CORRIERE DELLO SPORT (Jacopo Aliprandi) – La speranza è che sia solo una distorsione. Ma la faccia con cui Wesley ha lasciato lo stadio prima di salire sul pullman direzione Roma non lasciava ben sperare. Passo corto, caviglia sinistra fasciata, il peso del corpo appoggiato a un fisioterapista. La tacchettata di Rrahmani alla caviglia sinistra del brasiliano – che oggi si sottoporrà agli esami strumentali – mette inevitabilmente in apprensione lo staff medico. Tuttavia, averlo visto senza stampelle è stato un primo, piccolo sospiro di sollievo.

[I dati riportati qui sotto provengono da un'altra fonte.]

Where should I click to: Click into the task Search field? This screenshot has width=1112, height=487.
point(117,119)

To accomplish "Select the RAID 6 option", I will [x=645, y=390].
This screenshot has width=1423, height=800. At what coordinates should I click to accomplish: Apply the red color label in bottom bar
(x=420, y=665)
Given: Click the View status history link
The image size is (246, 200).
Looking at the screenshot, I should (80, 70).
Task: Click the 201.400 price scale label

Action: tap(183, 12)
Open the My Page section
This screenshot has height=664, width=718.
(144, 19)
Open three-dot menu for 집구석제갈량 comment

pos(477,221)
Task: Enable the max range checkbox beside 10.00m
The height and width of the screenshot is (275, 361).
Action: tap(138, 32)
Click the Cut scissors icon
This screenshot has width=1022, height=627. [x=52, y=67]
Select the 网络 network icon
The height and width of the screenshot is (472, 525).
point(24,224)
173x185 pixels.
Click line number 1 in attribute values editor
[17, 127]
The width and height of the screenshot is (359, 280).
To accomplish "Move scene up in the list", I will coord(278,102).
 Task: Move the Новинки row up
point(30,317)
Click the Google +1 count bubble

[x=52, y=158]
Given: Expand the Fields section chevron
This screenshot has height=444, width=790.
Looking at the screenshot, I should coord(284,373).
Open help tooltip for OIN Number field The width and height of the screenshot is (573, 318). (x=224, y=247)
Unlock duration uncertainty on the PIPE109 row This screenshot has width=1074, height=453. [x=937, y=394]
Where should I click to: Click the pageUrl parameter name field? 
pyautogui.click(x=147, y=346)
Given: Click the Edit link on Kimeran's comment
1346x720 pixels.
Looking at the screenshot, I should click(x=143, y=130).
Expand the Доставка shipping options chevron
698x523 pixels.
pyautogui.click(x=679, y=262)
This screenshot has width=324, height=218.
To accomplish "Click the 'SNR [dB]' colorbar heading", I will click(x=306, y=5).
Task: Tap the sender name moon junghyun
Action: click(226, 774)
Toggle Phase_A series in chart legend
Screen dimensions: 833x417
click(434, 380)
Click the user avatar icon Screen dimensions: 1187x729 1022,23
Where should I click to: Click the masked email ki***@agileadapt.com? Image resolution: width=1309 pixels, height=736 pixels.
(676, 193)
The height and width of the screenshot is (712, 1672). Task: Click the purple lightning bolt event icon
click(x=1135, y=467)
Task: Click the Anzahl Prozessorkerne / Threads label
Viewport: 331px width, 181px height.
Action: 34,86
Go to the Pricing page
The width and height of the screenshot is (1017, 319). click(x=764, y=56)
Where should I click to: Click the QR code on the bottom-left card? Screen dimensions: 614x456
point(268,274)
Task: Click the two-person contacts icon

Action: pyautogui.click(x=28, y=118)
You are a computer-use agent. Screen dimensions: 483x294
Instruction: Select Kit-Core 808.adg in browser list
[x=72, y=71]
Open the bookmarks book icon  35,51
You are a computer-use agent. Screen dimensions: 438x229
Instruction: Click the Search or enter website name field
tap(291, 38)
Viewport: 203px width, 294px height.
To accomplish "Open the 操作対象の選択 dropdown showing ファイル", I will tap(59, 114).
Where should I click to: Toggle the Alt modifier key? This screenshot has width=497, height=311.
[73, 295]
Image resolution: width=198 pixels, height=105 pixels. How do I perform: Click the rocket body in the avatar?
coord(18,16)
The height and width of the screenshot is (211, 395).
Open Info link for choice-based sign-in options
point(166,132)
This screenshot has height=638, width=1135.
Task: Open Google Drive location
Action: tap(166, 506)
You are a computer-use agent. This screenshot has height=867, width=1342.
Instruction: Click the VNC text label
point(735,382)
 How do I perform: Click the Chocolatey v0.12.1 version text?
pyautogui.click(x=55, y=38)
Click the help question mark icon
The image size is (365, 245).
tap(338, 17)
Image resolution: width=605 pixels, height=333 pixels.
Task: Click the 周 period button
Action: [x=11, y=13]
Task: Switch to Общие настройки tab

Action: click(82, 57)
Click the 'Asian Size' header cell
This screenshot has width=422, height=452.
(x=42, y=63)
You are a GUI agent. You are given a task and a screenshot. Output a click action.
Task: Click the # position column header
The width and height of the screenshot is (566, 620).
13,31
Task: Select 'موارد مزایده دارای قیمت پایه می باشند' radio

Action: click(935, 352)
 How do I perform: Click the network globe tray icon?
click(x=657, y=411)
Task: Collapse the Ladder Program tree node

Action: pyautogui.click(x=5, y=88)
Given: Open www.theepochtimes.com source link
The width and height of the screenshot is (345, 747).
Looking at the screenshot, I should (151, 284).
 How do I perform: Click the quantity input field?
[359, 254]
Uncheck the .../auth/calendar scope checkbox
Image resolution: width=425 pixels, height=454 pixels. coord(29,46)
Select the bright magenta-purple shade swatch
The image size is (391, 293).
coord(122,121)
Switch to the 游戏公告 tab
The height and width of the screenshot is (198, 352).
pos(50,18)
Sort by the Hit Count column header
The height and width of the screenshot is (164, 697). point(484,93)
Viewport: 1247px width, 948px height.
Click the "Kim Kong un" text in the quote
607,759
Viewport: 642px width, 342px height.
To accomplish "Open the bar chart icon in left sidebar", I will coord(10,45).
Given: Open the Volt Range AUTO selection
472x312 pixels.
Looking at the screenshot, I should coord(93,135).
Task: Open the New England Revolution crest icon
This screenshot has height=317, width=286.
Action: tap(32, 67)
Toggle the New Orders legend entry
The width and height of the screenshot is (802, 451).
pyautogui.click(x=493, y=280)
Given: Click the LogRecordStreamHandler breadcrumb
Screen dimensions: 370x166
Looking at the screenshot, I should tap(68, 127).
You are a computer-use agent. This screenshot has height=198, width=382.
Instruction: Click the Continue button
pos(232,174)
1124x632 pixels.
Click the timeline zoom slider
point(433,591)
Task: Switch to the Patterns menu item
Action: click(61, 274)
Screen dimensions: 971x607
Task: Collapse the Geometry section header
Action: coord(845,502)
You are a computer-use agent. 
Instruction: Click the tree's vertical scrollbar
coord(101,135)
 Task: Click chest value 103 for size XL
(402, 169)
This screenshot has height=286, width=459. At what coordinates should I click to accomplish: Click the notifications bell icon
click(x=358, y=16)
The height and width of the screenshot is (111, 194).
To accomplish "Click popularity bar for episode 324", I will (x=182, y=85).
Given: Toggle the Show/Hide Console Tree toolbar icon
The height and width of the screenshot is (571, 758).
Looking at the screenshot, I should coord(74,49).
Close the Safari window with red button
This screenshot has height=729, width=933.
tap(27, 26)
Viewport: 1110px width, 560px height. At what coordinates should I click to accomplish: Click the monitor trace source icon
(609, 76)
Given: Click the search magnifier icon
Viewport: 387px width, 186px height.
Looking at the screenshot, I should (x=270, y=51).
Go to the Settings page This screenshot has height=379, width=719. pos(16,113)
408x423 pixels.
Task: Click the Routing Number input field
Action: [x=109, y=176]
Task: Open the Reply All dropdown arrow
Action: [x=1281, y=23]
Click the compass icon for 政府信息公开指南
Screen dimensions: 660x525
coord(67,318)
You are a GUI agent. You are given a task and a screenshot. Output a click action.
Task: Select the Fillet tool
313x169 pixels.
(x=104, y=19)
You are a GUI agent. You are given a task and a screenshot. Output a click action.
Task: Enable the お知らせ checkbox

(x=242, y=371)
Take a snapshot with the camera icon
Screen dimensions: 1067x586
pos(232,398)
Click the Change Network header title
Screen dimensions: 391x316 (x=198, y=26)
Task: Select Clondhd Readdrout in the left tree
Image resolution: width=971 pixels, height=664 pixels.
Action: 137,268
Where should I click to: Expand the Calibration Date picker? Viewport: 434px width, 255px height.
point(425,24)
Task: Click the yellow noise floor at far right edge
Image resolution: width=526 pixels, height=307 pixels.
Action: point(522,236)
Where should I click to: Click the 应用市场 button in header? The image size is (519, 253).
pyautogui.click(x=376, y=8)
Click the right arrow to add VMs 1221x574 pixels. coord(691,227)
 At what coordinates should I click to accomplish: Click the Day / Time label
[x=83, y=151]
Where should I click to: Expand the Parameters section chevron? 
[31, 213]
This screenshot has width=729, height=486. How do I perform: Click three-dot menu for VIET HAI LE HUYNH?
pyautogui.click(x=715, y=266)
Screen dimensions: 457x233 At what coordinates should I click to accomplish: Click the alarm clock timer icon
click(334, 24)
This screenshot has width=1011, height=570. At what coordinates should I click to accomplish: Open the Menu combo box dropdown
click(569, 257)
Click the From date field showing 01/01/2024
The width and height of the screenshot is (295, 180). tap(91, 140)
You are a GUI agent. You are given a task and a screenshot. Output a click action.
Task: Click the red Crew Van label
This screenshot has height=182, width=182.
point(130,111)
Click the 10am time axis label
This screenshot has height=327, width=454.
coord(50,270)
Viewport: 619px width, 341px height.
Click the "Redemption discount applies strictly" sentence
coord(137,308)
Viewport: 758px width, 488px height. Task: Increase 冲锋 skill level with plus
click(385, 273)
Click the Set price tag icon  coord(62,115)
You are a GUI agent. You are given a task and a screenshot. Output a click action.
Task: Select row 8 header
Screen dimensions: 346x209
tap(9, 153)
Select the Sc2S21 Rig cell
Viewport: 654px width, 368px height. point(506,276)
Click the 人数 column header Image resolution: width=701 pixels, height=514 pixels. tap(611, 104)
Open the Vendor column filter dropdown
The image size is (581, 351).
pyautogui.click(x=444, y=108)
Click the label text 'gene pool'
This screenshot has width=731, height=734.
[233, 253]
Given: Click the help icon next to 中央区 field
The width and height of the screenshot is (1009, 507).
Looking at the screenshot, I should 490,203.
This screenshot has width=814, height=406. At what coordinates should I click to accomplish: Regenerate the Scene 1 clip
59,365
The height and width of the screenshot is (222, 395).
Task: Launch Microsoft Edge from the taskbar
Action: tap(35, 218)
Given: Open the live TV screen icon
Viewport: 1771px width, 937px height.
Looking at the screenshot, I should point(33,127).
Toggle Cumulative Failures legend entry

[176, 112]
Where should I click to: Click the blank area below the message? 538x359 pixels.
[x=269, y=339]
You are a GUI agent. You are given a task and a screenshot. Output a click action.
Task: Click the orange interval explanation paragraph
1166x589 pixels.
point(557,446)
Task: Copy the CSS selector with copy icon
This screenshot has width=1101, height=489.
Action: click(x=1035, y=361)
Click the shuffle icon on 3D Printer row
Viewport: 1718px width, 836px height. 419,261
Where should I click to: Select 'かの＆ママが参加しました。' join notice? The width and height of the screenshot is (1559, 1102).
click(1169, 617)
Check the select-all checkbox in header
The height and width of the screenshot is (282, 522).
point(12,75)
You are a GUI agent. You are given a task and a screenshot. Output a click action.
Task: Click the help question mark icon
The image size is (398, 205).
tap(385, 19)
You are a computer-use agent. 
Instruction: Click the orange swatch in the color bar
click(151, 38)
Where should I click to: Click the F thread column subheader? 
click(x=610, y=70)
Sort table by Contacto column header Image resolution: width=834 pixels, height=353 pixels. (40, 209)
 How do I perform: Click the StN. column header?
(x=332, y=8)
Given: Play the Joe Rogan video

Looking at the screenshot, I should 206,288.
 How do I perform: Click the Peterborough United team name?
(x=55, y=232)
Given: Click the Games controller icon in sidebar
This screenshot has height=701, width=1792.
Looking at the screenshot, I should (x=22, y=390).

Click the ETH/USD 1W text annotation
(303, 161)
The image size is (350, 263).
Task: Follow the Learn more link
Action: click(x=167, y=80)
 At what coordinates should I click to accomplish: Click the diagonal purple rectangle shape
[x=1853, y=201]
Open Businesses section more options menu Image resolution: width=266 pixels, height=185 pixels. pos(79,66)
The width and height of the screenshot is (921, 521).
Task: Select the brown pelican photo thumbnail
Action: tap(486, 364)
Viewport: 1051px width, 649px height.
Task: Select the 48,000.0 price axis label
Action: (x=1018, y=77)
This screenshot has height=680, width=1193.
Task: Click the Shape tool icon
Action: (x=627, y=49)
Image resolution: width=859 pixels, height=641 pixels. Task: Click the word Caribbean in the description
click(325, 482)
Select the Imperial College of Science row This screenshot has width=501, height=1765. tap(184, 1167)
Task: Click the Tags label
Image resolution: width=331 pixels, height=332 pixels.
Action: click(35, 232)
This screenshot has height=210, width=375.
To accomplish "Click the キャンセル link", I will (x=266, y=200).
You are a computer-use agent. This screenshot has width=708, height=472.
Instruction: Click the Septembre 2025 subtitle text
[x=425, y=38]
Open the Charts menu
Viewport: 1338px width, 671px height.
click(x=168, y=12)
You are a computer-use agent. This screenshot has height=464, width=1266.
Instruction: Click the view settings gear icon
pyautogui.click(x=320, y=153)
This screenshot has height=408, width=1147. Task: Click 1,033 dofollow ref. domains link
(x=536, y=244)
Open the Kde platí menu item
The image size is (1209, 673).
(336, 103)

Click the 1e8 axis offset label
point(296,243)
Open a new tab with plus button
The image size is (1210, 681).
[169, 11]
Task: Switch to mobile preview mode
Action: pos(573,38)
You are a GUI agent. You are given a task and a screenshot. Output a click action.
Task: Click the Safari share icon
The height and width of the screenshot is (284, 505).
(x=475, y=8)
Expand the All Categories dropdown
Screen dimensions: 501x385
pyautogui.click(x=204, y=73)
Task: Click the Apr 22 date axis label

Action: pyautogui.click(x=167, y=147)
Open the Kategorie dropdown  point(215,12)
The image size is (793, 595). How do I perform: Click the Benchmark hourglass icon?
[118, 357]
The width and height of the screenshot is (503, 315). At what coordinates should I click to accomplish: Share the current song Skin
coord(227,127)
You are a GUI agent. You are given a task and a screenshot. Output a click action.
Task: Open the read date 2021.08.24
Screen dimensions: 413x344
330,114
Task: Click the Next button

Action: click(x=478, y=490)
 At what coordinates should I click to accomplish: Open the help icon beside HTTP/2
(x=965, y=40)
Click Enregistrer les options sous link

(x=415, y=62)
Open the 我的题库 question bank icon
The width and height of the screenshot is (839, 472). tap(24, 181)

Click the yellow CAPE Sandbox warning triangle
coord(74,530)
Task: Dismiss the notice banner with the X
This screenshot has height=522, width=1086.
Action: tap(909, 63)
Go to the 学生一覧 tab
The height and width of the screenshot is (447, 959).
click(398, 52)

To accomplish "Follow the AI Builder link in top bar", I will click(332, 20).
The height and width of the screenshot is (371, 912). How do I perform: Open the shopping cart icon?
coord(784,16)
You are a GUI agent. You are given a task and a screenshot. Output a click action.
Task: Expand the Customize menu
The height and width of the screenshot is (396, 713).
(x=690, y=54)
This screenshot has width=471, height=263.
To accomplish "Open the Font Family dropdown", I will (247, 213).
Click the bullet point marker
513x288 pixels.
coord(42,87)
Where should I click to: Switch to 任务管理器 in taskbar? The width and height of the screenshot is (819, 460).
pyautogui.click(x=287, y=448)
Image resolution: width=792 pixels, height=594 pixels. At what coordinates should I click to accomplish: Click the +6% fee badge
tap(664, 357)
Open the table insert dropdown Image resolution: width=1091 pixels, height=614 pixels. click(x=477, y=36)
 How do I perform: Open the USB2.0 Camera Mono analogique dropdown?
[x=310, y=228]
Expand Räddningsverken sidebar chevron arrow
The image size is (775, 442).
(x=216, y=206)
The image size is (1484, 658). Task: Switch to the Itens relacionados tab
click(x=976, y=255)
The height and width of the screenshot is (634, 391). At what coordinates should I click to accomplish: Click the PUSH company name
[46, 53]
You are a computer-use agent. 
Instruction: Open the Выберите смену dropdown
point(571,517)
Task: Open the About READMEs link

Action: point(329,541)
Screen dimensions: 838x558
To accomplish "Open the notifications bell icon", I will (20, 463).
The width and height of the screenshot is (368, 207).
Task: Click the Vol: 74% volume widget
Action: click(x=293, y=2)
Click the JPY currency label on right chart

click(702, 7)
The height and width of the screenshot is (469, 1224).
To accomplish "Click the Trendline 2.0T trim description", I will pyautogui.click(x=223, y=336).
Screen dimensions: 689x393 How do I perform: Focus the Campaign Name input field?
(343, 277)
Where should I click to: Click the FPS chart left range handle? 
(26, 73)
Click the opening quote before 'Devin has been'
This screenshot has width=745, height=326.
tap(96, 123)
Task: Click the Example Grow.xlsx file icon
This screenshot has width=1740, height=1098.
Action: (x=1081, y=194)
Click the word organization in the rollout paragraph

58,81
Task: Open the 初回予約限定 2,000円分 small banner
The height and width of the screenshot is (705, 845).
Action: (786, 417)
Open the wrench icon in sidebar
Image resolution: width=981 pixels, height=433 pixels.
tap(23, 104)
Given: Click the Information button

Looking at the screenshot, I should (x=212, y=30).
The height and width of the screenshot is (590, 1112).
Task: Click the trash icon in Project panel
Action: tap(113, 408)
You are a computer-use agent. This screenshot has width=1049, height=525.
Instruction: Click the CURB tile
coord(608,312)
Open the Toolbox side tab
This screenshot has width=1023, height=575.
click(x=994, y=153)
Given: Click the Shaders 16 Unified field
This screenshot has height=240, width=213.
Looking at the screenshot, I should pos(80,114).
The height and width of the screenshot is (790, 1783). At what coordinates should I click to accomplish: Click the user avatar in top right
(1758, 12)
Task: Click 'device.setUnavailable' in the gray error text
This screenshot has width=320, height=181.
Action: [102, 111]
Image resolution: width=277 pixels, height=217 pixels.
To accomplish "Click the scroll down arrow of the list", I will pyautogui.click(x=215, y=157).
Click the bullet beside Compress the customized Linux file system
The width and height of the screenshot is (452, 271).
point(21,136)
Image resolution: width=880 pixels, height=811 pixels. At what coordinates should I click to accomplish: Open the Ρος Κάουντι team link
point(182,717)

È stata una corsa fatale ma essenziale. Fatale per quella caviglia che ora fa paura, essenziale per la conquista di un rigore pesantissimo al Maradona. Per un attimo è sembrato che potesse essere il colpo grosso, prima del pari-beffa firmato da Alisson. Ma il calcio è crudele, sa alternare l’esaltazione alla frustrazione nel giro di pochi minuti. E così la notte partenopea si è trasformata in una lunga attesa. Perché Wesley non è uno qualunque.

Lo sa bene Gasperini: “Speriamo non ci sia stata una distorsione, Wesley sta facendo una stagione straordinaria”. Il brasiliano è fondamentale. Lo è stato fin qui e lo sarà ancora di più tra due settimane, per la sfida contro la Juventus. Intanto Gasp incrocia le dita, perché ha bisogno di lui. Così come ha bisogno di Koné e di Dybala, che proveranno a stringere i denti e a recuperare per la sfida contro la Cremonese.